Question

Monochromatic light of wavelength $$441 \mathrm{~nm}$$ is incident on a narrow slit. On a screen $$2.00 \mathrm{~m}$$ away, the distance between the second diffraction minimum and the central maximum is $$1.50 \mathrm{~cm}$$.\n(a) Calculate the angle of diffraction $$\theta$$ of the second minimum.\n(b) Find the width of the slit.

Answer

## Question1.a:

**step1 Calculate the Angle of Diffraction**

The angle of diffraction for a point on the screen can be found using the geometry of the setup.

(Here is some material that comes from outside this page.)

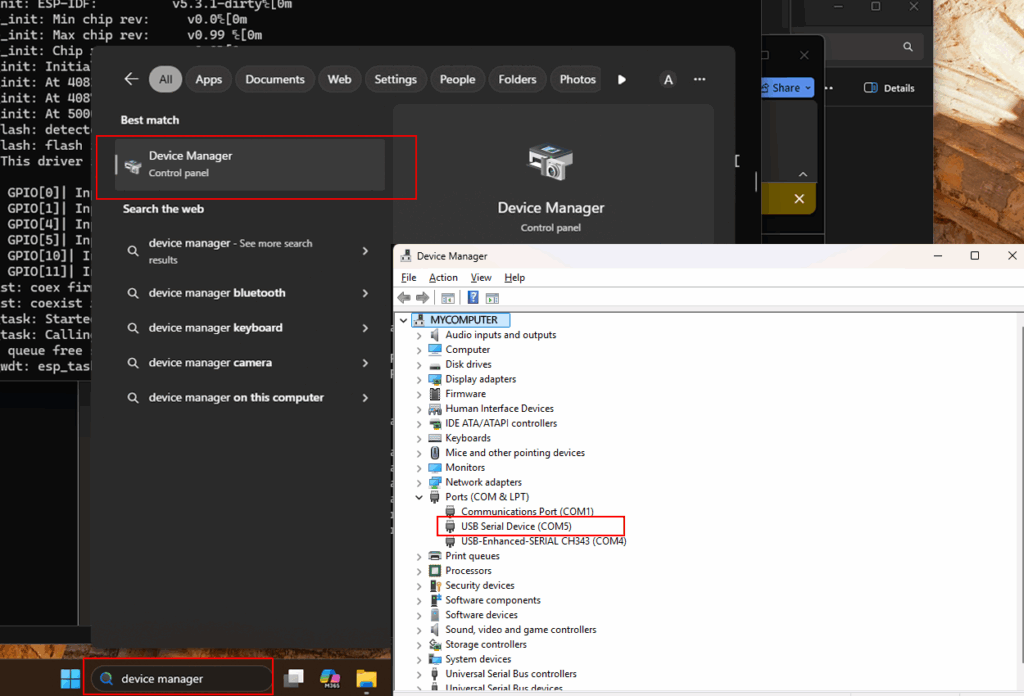Open the Action menu in Device Manager
Image resolution: width=1024 pixels, height=696 pixels.
[443, 278]
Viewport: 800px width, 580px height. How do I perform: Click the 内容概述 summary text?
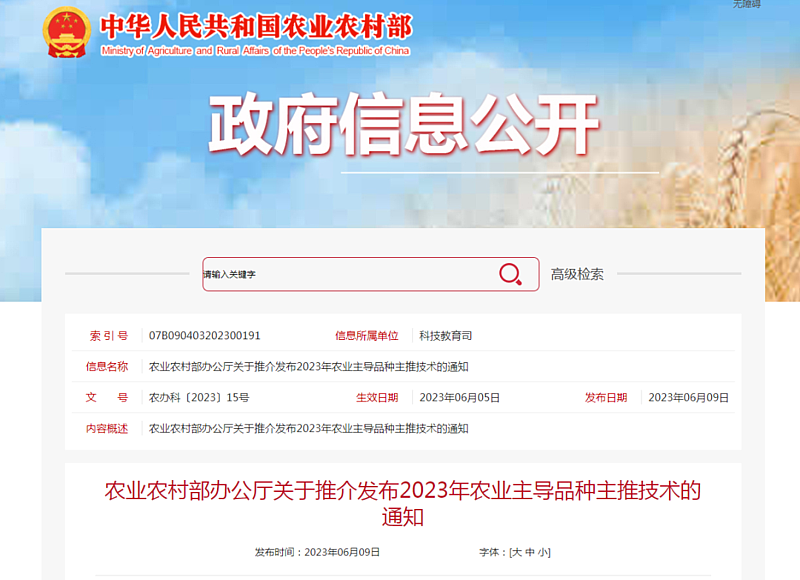309,428
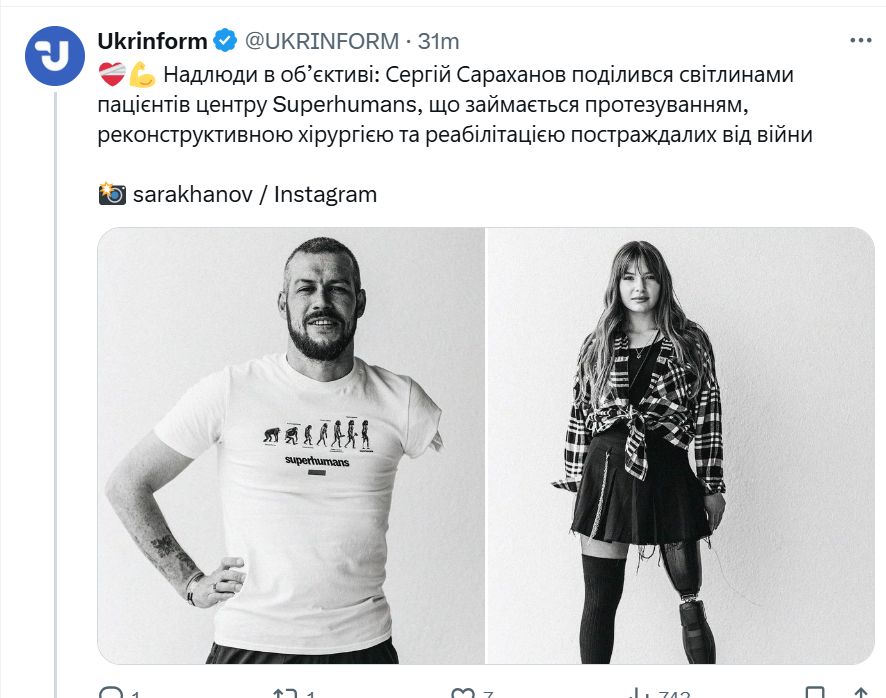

The tangent of the angle of diffraction ($$\theta$$) is the ratio of the distance from the central maximum to the specific point ($$y$$) and the distance from the slit to the screen ($$L$$).

$$\tan \theta = \frac{y}{L}$$

Given: Distance from central maximum to second minimum ($$y_2$$) = $$1.50 \mathrm{~cm} = 1.50 \times 10^{-2} \mathrm{~m}$$ and Distance to screen ($$L$$) = $$2.00 \mathrm{~m}$$. Substitute these values into the formula:

$$\tan \theta_2 = \frac{1.50 \times 10^{-2} \mathrm{~m}}{2.00 \mathrm{~m}}$$

$$\tan \theta_2 = 0.0075$$

To find the angle $$\theta_2$$, take the arctangent of this value:

$$\theta_2 = \arctan(0.0075)$$

$$\theta_2 \approx 0.4297^\circ$$

Rounding to three significant figures, the angle of diffraction for the second minimum is approximately $$0.430^\circ$$. In radians, it is approximately $$0.00750 \text{ rad}$$.

## Question1.b:

**step1 Calculate the Slit Width**

For single-slit diffraction, the condition for a minimum (dark fringe) is given by the formula relating the slit width ($$a$$), the angle of diffraction ($$\theta$$), the order of the minimum ($$m$$), and the wavelength of light ($$\lambda$$).

$$a \sin \theta_m = m \lambda$$

We need to find the slit width ($$a$$). Rearrange the formula to solve for $$a$$:

$$a = \frac{m \lambda}{\sin \theta_m}$$

Given: Wavelength ($$\lambda$$) = $$441 \mathrm{~nm} = 441 \times 10^{-9} \mathrm{~m}$$. The order of the minimum ($$m$$) is 2 (for the second minimum). The angle of diffraction for the second minimum ($$\theta_2$$) was calculated in part (a) as $$0.4297^\circ$$ or $$0.00750 \text{ rad}$$. Substitute these values into the formula:

$$a = \frac{2 \times 441 \times 10^{-9} \mathrm{~m}}{\sin(0.4297^\circ)}$$

Calculate the value:

$$a = \frac{882 \times 10^{-9} \mathrm{~m}}{0.00750}$$

$$a \approx 1.176 \times 10^{-4} \mathrm{~m}$$

Rounding to three significant figures, the width of the slit is approximately $$1.18 \times 10^{-4} \mathrm{~m}$$. This can also be expressed as $$0.118 \mathrm{~mm}$$.